* [Task statement]:
Copy out every line of the data that follows, exactly.

Records drawn from a dataset:
####################

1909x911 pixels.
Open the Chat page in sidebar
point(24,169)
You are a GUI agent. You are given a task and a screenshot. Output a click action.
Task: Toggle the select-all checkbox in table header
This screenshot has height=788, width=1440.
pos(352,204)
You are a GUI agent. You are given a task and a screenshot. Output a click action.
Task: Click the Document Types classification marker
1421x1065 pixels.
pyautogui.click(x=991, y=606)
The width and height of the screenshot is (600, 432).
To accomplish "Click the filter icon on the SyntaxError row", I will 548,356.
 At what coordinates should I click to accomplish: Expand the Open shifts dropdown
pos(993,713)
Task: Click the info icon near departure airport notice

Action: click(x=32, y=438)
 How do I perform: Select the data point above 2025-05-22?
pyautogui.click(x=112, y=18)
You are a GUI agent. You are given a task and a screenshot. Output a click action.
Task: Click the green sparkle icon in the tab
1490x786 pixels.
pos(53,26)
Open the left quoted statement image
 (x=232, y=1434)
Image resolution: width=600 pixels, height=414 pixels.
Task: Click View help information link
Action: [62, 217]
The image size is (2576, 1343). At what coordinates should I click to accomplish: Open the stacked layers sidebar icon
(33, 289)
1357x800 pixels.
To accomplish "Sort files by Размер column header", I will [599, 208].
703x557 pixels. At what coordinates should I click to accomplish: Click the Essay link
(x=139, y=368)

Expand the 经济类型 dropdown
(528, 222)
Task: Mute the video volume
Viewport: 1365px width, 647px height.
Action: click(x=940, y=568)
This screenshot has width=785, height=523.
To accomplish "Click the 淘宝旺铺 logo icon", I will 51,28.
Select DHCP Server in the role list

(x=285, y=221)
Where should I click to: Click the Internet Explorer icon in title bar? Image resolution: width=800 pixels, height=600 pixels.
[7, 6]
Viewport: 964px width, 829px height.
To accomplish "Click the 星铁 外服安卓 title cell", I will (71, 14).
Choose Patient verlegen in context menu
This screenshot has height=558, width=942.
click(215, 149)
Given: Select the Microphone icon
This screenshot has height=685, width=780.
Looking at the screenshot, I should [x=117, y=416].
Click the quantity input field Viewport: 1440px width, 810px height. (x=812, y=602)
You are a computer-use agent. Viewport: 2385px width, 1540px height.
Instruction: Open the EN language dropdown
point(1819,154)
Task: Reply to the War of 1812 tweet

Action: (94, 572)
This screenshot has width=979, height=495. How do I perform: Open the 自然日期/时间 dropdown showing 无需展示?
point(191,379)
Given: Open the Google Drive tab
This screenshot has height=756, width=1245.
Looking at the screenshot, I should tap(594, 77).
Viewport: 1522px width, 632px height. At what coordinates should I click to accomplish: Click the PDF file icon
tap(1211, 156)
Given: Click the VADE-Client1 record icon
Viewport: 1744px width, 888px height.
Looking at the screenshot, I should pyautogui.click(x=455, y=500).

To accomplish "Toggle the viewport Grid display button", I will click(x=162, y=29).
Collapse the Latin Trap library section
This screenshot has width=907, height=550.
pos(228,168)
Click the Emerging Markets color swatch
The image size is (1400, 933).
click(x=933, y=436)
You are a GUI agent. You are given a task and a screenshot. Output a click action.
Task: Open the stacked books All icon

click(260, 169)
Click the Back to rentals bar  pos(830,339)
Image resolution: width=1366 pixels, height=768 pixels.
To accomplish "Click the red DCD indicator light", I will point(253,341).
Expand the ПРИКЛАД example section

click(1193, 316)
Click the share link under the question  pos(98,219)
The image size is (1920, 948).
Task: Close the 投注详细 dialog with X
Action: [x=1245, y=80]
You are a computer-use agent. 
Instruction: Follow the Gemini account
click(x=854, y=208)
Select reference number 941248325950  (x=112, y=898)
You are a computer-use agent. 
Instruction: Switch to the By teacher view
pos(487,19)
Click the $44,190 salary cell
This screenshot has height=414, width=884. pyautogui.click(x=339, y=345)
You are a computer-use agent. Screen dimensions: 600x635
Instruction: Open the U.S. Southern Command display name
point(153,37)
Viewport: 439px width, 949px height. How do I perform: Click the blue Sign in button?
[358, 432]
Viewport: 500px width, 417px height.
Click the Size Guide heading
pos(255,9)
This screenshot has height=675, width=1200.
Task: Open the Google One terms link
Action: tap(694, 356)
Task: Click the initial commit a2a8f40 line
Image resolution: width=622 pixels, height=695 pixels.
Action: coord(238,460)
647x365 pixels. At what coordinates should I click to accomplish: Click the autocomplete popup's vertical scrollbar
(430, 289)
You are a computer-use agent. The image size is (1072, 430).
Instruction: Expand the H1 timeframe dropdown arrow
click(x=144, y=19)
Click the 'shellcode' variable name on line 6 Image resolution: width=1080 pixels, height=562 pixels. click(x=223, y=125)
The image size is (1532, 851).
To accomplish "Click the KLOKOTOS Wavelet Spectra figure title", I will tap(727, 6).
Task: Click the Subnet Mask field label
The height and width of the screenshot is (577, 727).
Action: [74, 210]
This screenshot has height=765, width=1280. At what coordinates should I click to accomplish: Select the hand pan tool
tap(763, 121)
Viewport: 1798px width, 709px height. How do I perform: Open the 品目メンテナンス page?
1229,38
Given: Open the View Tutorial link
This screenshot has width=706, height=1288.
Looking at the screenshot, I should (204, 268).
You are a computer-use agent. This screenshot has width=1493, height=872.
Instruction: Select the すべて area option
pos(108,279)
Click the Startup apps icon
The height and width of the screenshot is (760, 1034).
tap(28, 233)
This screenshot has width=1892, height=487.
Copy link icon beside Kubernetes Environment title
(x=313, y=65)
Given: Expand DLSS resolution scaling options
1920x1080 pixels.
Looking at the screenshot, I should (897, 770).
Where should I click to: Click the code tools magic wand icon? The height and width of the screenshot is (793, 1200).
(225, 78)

####################

* [Worked solution]:
1909x911 pixels.
Open the Chat page in sidebar
point(24,169)
You are a GUI agent. You are given a task and a screenshot. Output a click action.
Task: Toggle the select-all checkbox in table header
This screenshot has height=788, width=1440.
pos(352,204)
You are a GUI agent. You are given a task and a screenshot. Output a click action.
Task: Click the Document Types classification marker
1421x1065 pixels.
pyautogui.click(x=991, y=606)
The width and height of the screenshot is (600, 432).
To accomplish "Click the filter icon on the SyntaxError row", I will 548,356.
 At what coordinates should I click to accomplish: Expand the Open shifts dropdown
pos(993,713)
Task: Click the info icon near departure airport notice

Action: click(x=32, y=438)
 How do I perform: Select the data point above 2025-05-22?
pyautogui.click(x=112, y=18)
You are a GUI agent. You are given a task and a screenshot. Output a click action.
Task: Click the green sparkle icon in the tab
1490x786 pixels.
pos(53,26)
Open the left quoted statement image
 (x=232, y=1434)
Image resolution: width=600 pixels, height=414 pixels.
Task: Click View help information link
Action: [62, 217]
The image size is (2576, 1343). At what coordinates should I click to accomplish: Open the stacked layers sidebar icon
(33, 289)
1357x800 pixels.
To accomplish "Sort files by Размер column header", I will [599, 208].
703x557 pixels. At what coordinates should I click to accomplish: Click the Essay link
(x=139, y=368)

Expand the 经济类型 dropdown
(528, 222)
Task: Mute the video volume
Viewport: 1365px width, 647px height.
Action: click(x=940, y=568)
This screenshot has width=785, height=523.
To accomplish "Click the 淘宝旺铺 logo icon", I will 51,28.
Select DHCP Server in the role list

(x=285, y=221)
Where should I click to: Click the Internet Explorer icon in title bar? Image resolution: width=800 pixels, height=600 pixels.
[7, 6]
Viewport: 964px width, 829px height.
To accomplish "Click the 星铁 外服安卓 title cell", I will (71, 14).
Choose Patient verlegen in context menu
This screenshot has height=558, width=942.
click(215, 149)
Given: Select the Microphone icon
This screenshot has height=685, width=780.
Looking at the screenshot, I should [x=117, y=416].
Click the quantity input field Viewport: 1440px width, 810px height. (x=812, y=602)
You are a computer-use agent. Viewport: 2385px width, 1540px height.
Instruction: Open the EN language dropdown
point(1819,154)
Task: Reply to the War of 1812 tweet

Action: (94, 572)
This screenshot has width=979, height=495. How do I perform: Open the 自然日期/时间 dropdown showing 无需展示?
point(191,379)
Given: Open the Google Drive tab
This screenshot has height=756, width=1245.
Looking at the screenshot, I should tap(594, 77).
Viewport: 1522px width, 632px height. At what coordinates should I click to accomplish: Click the PDF file icon
tap(1211, 156)
Given: Click the VADE-Client1 record icon
Viewport: 1744px width, 888px height.
Looking at the screenshot, I should pyautogui.click(x=455, y=500).

To accomplish "Toggle the viewport Grid display button", I will click(x=162, y=29).
Collapse the Latin Trap library section
This screenshot has width=907, height=550.
pos(228,168)
Click the Emerging Markets color swatch
The image size is (1400, 933).
click(x=933, y=436)
You are a GUI agent. You are given a task and a screenshot. Output a click action.
Task: Open the stacked books All icon

click(260, 169)
Click the Back to rentals bar  pos(830,339)
Image resolution: width=1366 pixels, height=768 pixels.
To accomplish "Click the red DCD indicator light", I will point(253,341).
Expand the ПРИКЛАД example section

click(1193, 316)
Click the share link under the question  pos(98,219)
The image size is (1920, 948).
Task: Close the 投注详细 dialog with X
Action: [x=1245, y=80]
You are a computer-use agent. 
Instruction: Follow the Gemini account
click(x=854, y=208)
Select reference number 941248325950  (x=112, y=898)
You are a computer-use agent. 
Instruction: Switch to the By teacher view
pos(487,19)
Click the $44,190 salary cell
This screenshot has height=414, width=884. pyautogui.click(x=339, y=345)
You are a computer-use agent. Screen dimensions: 600x635
Instruction: Open the U.S. Southern Command display name
point(153,37)
Viewport: 439px width, 949px height. How do I perform: Click the blue Sign in button?
[358, 432]
Viewport: 500px width, 417px height.
Click the Size Guide heading
pos(255,9)
This screenshot has height=675, width=1200.
Task: Open the Google One terms link
Action: tap(694, 356)
Task: Click the initial commit a2a8f40 line
Image resolution: width=622 pixels, height=695 pixels.
Action: coord(238,460)
647x365 pixels. At what coordinates should I click to accomplish: Click the autocomplete popup's vertical scrollbar
(430, 289)
You are a computer-use agent. The image size is (1072, 430).
Instruction: Expand the H1 timeframe dropdown arrow
click(x=144, y=19)
Click the 'shellcode' variable name on line 6 Image resolution: width=1080 pixels, height=562 pixels. click(x=223, y=125)
The image size is (1532, 851).
To accomplish "Click the KLOKOTOS Wavelet Spectra figure title", I will tap(727, 6).
Task: Click the Subnet Mask field label
The height and width of the screenshot is (577, 727).
Action: [74, 210]
This screenshot has height=765, width=1280. At what coordinates should I click to accomplish: Select the hand pan tool
tap(763, 121)
Viewport: 1798px width, 709px height. How do I perform: Open the 品目メンテナンス page?
1229,38
Given: Open the View Tutorial link
This screenshot has width=706, height=1288.
Looking at the screenshot, I should (204, 268).
You are a computer-use agent. This screenshot has width=1493, height=872.
Instruction: Select the すべて area option
pos(108,279)
Click the Startup apps icon
The height and width of the screenshot is (760, 1034).
tap(28, 233)
This screenshot has width=1892, height=487.
Copy link icon beside Kubernetes Environment title
(x=313, y=65)
Given: Expand DLSS resolution scaling options
1920x1080 pixels.
Looking at the screenshot, I should (897, 770).
Where should I click to: Click the code tools magic wand icon? The height and width of the screenshot is (793, 1200).
(225, 78)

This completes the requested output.